KW: We didn’t have pre-practicum at that point, which I think has been a nice addition for students to begin to get experience early on. My first practicum in my second year was at Wheeler Clinic at Northwest Village School, and in my third year my practicum was at Clifford Beers, and then I did my internship at CCMC hospital. My year was the last year that it was an APA accredited internship site. It had three 3-month rotations, one in the hospital doing pediatric psych, then in the inpatient unit at IOL, and then a 3- month rotation that was community based, running interventions for children. We also saw outpatient clients the whole time we were there, did testing, and did medical consults for all of the doctors who were there. You got your feet wet and good experience in a lot of different areas working with children and families. For post-doc, I went back to Clifford Beers and was responsible for developing the domestic violence treatment program for children and families. That was also something that I’m proud of. It was a lot of work and we built connections throughout the community with people who were involved in domestic work and became a general advocate for families affected by domestic violence. Clifford Beers had an excellent reputation for sex-abuse treatment teams and really specific focused treatment for kids affected by trauma. So this was a really nice addition to some of the other work that the clinic was doing. There were a lot of overlapping cases and a lot of case collaboration within the clinic. I was there for a couple of years and then ultimately got drained by the hours. I was seeing a lot of difficult cases and the paperwork demands were really, really great. So in addition to running the program, I had a huge case load and was beginning to start a family, and commuting from West Hartford; so it was getting to be a little much for me. It was sad to leave Clifford Beers and I truly respect all of the professionals there and learned a lot from all of the people there, but CCMC School offered me an 8-4 day that was manageable, although it has its moments of intensity there as well, as it is a difficult population of kids to work with. But ultimately the hours and being closer to home and not having to deal with managed care were good. And I was there for a couple of years, and now we’re back full circle!
RS: Please talk a bit about your transition to the working world. What was it like for you? How easy or difficult was it to find a job, get licensed, pay back loans, etc.?
KW: It was actually pretty easy. During my internship, I had kept in touch with my supervisor from Clifford Beers, and she called me when it was time for the internship to end, saying that she had this opening. So it wasn’t very difficult to find a job. Because I had worked there before during practicum, it was not difficult adjusting to the site; I knew the place, I knew the people, I knew what was required in terms of paperwork, and where things were. I had been through my training there and I felt fully prepared to see the kinds of cases we were seeing. I just finally paid off my last student loan last month, which was a great accomplishment, but I’m almost 40, so it took some time! Getting licensed wasn’t too bad. It was a lot of studying, but I also felt like I had been well prepared through my course work.
RS: Is there any particular advice you would like to pass on to current or future students at GIPP?

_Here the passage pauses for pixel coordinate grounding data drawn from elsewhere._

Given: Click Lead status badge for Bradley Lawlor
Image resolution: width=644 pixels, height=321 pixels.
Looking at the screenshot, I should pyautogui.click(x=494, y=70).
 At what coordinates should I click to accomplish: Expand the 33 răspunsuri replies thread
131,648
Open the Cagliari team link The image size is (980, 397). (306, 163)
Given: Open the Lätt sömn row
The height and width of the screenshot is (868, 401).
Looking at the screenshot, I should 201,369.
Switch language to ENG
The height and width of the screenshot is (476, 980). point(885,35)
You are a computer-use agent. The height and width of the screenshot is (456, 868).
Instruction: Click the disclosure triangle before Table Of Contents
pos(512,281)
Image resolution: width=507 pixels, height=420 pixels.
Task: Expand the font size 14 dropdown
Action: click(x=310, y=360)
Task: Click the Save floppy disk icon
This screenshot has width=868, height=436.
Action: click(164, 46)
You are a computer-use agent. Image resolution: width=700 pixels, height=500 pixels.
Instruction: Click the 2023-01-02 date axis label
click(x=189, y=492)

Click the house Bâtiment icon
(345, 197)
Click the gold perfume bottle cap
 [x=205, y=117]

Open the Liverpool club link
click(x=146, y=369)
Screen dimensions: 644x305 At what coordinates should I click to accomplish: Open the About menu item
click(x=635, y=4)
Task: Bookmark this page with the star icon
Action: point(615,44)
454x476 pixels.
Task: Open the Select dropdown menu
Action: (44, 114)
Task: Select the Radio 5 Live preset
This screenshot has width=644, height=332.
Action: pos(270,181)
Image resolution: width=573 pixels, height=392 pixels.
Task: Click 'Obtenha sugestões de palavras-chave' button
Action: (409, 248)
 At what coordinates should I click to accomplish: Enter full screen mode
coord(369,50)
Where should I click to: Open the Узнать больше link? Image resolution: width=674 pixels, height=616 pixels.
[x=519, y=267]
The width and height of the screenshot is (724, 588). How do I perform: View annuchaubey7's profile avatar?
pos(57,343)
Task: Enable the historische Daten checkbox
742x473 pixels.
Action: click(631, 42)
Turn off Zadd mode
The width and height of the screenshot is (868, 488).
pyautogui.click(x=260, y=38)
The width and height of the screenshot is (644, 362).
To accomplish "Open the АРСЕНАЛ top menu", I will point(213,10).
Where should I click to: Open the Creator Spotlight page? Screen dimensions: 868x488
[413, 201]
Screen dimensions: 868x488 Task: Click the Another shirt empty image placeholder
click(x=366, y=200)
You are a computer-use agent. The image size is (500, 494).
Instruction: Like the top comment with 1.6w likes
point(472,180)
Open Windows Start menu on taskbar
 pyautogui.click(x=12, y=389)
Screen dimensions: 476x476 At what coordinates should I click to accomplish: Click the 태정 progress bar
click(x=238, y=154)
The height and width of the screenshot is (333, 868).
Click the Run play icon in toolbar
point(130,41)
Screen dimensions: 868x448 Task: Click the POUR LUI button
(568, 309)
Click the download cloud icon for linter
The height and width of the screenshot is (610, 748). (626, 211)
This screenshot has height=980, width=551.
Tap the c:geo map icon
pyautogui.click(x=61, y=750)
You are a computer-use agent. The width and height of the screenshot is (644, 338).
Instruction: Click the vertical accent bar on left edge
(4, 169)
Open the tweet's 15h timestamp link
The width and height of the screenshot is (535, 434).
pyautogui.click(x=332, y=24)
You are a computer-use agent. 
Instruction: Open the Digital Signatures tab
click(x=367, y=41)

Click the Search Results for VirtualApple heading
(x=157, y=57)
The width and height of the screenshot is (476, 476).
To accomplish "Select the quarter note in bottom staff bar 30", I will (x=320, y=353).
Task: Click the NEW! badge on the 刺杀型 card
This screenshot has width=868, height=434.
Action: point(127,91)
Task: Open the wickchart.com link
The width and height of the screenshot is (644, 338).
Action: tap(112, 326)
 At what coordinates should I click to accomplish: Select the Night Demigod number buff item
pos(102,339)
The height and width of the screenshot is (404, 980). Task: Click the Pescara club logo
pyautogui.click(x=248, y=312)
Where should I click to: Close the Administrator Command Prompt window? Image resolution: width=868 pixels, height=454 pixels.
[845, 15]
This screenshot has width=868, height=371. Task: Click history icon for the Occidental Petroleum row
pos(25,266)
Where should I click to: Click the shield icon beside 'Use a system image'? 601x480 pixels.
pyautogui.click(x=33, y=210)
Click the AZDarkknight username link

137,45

KW: I think over the years, both with my own classmates and my time in the program and working with students now, I see a lot of anxiety about feeling maybe they aren’t learning everything they should know. I think to trust the process and know that the program really builds on itself and that you will develop the skills you need along the way, and that, at the end of the line, you feel like you’re a pretty competent professional. I mean, of course there are areas of incompetence that we all need to continue to work at, but I think to be patient with the process. Seek out supervision appropriately. Don’t be so worried in the moment; it will all come together in the end.